Pixel coordinate grounding data -
++++++++++++++++++++

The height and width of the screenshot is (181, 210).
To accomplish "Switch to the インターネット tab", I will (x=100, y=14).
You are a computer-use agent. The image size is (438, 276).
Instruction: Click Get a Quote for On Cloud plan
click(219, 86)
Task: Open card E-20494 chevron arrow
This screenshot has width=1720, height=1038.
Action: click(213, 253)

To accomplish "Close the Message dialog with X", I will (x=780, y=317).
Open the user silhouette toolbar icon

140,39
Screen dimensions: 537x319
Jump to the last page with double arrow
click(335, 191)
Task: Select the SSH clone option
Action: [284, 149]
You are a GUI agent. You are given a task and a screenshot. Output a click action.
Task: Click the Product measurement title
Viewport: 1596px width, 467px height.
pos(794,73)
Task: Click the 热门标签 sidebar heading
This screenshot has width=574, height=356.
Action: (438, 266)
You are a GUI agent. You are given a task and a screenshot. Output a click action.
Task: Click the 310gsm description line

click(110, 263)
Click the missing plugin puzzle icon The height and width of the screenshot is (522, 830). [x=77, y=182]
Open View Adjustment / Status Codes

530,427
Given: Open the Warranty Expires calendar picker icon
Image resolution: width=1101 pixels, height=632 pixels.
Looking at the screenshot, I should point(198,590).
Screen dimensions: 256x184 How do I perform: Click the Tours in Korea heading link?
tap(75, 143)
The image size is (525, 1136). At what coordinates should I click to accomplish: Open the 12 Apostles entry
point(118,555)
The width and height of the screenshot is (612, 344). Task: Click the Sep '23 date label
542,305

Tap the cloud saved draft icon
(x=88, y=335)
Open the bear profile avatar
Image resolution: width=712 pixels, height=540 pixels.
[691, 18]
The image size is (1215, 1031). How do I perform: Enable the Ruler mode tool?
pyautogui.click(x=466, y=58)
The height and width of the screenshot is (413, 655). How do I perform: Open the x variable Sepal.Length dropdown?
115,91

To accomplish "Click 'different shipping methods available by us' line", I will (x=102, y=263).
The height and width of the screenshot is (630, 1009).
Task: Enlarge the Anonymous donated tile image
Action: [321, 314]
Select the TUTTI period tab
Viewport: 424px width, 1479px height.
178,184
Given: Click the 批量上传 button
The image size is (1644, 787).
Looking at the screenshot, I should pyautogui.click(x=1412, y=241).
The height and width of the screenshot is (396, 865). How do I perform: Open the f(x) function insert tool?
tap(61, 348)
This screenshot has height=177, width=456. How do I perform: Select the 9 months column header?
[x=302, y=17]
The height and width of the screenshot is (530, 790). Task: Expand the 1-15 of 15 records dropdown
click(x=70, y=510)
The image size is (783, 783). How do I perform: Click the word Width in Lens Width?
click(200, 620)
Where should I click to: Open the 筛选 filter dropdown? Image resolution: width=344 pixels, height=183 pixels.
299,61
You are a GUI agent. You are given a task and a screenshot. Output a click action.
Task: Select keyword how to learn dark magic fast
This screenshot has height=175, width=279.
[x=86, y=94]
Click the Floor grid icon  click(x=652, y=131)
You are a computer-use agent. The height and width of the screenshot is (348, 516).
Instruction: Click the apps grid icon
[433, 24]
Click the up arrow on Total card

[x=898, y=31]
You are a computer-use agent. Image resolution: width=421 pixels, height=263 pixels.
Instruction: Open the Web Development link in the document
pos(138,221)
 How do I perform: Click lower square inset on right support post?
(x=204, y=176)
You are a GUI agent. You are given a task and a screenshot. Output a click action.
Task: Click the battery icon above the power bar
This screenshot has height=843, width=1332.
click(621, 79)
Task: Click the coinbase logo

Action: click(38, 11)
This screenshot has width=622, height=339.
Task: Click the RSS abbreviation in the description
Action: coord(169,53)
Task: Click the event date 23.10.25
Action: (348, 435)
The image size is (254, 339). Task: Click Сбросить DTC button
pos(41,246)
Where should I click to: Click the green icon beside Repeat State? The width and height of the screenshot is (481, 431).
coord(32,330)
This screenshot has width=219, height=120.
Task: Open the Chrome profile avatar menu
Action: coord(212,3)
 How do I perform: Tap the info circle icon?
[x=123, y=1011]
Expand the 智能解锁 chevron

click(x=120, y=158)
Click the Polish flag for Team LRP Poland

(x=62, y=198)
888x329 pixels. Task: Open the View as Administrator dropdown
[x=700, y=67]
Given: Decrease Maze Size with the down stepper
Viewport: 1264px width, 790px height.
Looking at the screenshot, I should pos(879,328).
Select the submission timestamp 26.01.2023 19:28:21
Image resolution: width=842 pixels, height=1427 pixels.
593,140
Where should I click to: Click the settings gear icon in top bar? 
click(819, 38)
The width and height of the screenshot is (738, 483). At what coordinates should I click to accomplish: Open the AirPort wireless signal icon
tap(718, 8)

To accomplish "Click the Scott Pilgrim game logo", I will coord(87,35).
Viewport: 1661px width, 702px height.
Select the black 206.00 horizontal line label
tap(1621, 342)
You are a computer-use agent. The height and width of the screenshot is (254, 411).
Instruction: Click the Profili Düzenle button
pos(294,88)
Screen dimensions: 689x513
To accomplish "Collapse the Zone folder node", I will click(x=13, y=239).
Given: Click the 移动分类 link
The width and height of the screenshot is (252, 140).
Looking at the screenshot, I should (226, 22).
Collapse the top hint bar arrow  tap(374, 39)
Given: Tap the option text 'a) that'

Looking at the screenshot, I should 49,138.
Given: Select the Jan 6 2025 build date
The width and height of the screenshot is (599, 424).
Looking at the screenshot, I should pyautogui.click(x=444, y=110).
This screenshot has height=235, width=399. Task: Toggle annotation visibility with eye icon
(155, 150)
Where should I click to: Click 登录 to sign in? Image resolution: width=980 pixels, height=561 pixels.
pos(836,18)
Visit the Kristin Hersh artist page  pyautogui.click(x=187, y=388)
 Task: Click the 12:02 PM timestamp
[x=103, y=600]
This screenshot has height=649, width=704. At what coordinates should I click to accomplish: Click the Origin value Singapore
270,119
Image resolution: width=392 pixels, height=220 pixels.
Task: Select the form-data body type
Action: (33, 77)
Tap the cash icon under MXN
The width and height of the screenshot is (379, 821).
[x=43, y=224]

++++++++++++++++++++

Assignment - Return, unchanged, the run of lines above that opens with the line containing "Image resolution: width=842" and closes with the line containing "Collapse the top". Include both.

Response -
Image resolution: width=842 pixels, height=1427 pixels.
593,140
Where should I click to: Click the settings gear icon in top bar? 
click(819, 38)
The width and height of the screenshot is (738, 483). At what coordinates should I click to accomplish: Open the AirPort wireless signal icon
tap(718, 8)

To accomplish "Click the Scott Pilgrim game logo", I will coord(87,35).
Viewport: 1661px width, 702px height.
Select the black 206.00 horizontal line label
tap(1621, 342)
You are a computer-use agent. The height and width of the screenshot is (254, 411).
Instruction: Click the Profili Düzenle button
pos(294,88)
Screen dimensions: 689x513
To accomplish "Collapse the Zone folder node", I will click(x=13, y=239).
Given: Click the 移动分类 link
The width and height of the screenshot is (252, 140).
Looking at the screenshot, I should (226, 22).
Collapse the top hint bar arrow  tap(374, 39)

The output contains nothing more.